Le phare aujourd’hui
Les employés du phare ont quitté l’île de Patos lorsque la station est devenue automatisée en 1974, et de nombreux bâtiments ont été supprimés. Patos fait maintenant partie du monument national des îles San Juan, créé en 2013. Aujourd’hui, les plaisanciers peuvent explorer cette île historique et admirer son phare restauré et toujours actif.
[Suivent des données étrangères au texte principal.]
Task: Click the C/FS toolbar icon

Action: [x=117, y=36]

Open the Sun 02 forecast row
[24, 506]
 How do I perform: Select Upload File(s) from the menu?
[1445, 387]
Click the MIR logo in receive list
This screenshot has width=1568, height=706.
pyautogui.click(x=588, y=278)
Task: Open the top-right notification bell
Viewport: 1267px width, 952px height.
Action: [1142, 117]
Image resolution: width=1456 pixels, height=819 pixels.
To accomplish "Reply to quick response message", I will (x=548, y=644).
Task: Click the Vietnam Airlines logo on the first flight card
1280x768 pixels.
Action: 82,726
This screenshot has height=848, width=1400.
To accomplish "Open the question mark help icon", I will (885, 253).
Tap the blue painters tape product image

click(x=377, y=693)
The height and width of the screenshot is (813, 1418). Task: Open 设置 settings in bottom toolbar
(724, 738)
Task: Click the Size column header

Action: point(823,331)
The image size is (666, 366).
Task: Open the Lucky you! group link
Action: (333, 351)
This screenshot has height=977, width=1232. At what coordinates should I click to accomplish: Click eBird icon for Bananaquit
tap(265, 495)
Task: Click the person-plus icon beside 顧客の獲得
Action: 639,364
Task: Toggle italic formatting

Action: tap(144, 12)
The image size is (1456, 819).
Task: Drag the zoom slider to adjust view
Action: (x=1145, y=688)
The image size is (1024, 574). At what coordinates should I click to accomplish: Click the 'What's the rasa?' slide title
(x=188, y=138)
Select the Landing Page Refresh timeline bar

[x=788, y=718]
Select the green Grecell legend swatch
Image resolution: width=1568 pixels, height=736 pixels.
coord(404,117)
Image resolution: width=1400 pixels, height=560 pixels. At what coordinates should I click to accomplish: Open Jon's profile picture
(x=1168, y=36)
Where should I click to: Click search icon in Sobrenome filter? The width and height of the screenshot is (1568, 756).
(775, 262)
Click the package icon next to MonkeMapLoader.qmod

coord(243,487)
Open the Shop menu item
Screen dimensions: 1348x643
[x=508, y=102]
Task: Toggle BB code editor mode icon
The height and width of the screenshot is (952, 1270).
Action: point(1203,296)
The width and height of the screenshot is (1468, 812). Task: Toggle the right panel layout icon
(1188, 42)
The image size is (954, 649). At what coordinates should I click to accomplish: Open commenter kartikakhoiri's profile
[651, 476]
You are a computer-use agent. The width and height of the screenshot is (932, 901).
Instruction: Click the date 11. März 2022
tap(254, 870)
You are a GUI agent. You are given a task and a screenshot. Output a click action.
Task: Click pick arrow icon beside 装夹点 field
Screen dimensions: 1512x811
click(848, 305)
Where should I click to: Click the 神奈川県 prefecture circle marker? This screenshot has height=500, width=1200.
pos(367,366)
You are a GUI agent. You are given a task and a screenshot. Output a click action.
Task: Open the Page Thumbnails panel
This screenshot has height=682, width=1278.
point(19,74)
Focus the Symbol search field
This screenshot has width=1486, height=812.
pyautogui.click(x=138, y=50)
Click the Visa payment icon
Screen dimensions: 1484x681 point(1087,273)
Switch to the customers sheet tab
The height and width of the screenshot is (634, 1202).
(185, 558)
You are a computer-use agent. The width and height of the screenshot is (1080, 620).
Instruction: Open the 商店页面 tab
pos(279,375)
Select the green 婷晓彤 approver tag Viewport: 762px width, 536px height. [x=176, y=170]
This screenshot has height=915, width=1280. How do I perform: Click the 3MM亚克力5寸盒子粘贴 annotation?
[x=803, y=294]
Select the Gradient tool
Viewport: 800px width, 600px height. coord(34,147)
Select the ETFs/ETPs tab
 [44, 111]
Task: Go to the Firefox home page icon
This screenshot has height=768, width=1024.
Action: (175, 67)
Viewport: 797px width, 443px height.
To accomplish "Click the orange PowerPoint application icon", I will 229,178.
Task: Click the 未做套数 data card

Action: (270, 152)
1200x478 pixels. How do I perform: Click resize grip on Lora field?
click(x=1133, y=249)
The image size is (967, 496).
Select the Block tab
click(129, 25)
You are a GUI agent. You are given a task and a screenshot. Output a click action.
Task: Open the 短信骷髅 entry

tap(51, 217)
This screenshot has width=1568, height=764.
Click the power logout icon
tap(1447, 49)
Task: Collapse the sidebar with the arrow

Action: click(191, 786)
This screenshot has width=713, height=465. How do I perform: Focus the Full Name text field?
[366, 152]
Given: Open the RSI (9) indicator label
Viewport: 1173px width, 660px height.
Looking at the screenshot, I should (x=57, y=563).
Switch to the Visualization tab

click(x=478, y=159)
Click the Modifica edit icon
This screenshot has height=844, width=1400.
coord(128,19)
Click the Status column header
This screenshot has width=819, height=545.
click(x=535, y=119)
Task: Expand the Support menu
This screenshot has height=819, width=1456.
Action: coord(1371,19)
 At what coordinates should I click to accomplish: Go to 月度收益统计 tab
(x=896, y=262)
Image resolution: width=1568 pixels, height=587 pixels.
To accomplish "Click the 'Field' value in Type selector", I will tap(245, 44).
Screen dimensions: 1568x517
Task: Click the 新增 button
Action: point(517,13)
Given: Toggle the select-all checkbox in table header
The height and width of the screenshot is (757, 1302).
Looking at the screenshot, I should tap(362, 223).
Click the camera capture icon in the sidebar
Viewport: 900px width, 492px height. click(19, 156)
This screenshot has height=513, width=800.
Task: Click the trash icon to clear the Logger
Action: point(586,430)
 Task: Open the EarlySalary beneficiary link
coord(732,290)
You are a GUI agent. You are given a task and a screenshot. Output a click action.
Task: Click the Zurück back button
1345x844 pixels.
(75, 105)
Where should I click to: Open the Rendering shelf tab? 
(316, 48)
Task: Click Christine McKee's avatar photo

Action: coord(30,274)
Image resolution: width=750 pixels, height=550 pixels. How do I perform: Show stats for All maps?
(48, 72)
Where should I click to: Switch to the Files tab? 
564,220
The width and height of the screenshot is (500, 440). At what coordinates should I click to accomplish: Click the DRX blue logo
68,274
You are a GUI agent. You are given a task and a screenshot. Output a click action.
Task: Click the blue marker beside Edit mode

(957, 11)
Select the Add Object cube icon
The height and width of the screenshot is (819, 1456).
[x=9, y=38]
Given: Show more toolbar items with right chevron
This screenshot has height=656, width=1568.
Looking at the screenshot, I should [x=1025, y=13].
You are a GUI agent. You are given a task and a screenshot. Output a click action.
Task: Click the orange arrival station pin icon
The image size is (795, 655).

Surveillez le flash blanc toutes les six secondes et les deux secteurs rouges qui marquent Six Fathom Shoal et Rosenfield Rock à l’ouest.
Cheryl McChesney, propriétaire de Blue Water Yachts et navigatrice de longue date du Nord-Ouest, a récemment repensé à son premier voyage à Patos, où elle a lutté contre les eaux tourbillonnantes. “Je n’étais pas très expérimentée à l’époque et je n’avais pas vérifié les marées et les courants”, se souvient-elle. “Là, devant le phare, se trouvait le plus grand tourbillon que j’aie jamais vu… Je pensais qu’il allait aspirer notre bateau !” Elle s’est amarrée à l’une des bouées d’Active Cove, exploitée par Washington State Parks. “Belle île avec tant de vie marine”, a-t-elle commenté. “C’est comme ça que je me souvenais que Dirty était.”
Pour plus d’informations, voir www.parks.wa.gov/561/Patos-Island
Lisa Mightetto est un historien et marin résidant à Seattle.